El dragón era un abominable autoescriba, y su maligna enormidad, electrónica por disposición, llenaba varias unidades cúbicas del hueco de la pared y un tercio del volumen de la mesa del abad. Como de costumbre, el artefacto estaba oscilando. Quitaba mayúsculas, puntos e intercambiaba las palabras entre sí. Hacía un momento había cometido una lése majesté eléctrica en la persona del soberano abad, quien, después de llamar a un técnico en computadoras y esperar durante tres días a que apareciese, decidió arreglar él mismo la abominación estenográfica. El suelo de su estudio estaba cubierto de hojas de prueba con dictados. Típica entre ellas era la que tenía la información:
pRobando proBando, ¿probaNdo? ¿conDenacióN? que sE debe IA locUra de las mayúSCUlas = ahora, ¿ha llegaDo, el MoMENto paRa que toDos lOs buenos memorizADORES se Unan al, DOLOr de lOs conTRabanDIsTas De liBRos?, ¿pueDEs hAcERlo MeJOR en lAtín? = ahOrA traDuce; nECCesse Est epistULam sacri coLLegio mittendAm esse statim dictem? ¿Qué le oCurre a esTa malDita cOSA?
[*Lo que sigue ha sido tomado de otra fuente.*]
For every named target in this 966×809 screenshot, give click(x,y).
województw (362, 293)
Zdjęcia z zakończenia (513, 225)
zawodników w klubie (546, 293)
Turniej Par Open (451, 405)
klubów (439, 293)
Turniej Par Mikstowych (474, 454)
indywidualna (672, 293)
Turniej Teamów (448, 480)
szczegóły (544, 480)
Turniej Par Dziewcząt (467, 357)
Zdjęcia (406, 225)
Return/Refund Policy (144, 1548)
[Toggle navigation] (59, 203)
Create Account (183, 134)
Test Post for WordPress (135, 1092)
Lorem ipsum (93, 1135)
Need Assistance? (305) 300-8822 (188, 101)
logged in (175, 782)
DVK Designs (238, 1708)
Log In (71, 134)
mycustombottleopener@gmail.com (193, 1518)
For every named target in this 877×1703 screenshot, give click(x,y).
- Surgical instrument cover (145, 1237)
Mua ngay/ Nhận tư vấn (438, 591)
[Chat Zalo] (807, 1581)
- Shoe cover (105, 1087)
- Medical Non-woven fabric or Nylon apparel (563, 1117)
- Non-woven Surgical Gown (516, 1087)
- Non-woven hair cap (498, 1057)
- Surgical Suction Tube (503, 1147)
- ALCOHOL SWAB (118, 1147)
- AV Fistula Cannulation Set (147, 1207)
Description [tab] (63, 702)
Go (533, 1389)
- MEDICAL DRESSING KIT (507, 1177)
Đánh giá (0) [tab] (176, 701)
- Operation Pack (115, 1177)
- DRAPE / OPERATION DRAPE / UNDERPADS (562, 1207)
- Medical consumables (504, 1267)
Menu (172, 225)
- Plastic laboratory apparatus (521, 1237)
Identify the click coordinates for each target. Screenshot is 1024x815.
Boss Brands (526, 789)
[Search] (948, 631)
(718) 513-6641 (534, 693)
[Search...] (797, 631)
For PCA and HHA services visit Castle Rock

Zerchi se sentó en el suelo en medio de los papeles y trató de cortar el temblor involuntario de su antebrazo, que acababa de recibir una sacudida eléctrica al explorar las regiones intestinales del autoescriba. El temblor muscular le recordó la respuesta galvánica de una pata de rana seccionada. Ya que prudentemente se había acordado de desconectar la máquina antes de meter mano en ella, sólo pudo suponer que el malvado que había inventado el artefacto le había proporcionado el modo de electrocutar a los clientes aún sin estar conectada. Mientras torcía y tiraba de las conexiones en busca de cables sueltos, fue asaltado por un filtro de alto voltaje, que se aprovechó de una oportunidad para descargarse a tierra a través de la persona del reverendo padre abad, cuando el codo de éste rozó el chasis. Pero Zerchi no tenía modo de saber si había sido víctima de una ley de la naturaleza para los filtros o de una trampa para incautos, astutamente planeada, colocada para desanimar a los clientes manipuladores. Fuese como fuere había caído en ella. Su postura en el suelo se había producido de modo involuntario. Su única muestra de competencia en el arreglo de aparatos para la traducción polilingüística se basaba en su orgulloso registro de haber extraído una vez un ratón muerto del circuito del almacenamiento de informes, corrigiendo con ello una tendencia misteriosa de la máquina a escribir sílabas dobles (sísilalabasbas dodoblesbles). El haber encontrado aquella rata muerta, le autorizaba ahora a buscar a tientas cables sueltos y esperar que el cielo le hiciese el don del carisma de un curador electrónico. Pero evidentemente no era así.
— ¡Hermano Patrick! — llamó hacia la oficina exterior, poniéndose trabajosamente de pie.
— ¡Oiga, hermano Pat! — gritó de nuevo.
Esta vez la puerta se abrió y su secretario miró los compartimientos abiertos con su impresionante amasijo del circuito computador, observó de reojo el suelo tapizado y después estudió cautamente la expresión de su director espiritual.
— ¿Debo llamar de nuevo al técnico en reparaciones, padre abad?
— ¿Por qué molestarse? — gruñó Zerchi —. Los ha llamado tres veces. Han hecho tres promesas. Hemos esperado tres días. Necesito un estenógrafo. ¡Ahora! Preferiblemente que sea cristiano. Esta máquina — hizo un gesto irritado hacia el abominable autoescriba — es una maldita infiel o algo peor. Deshágase de ella. La quiero fuera de aquí.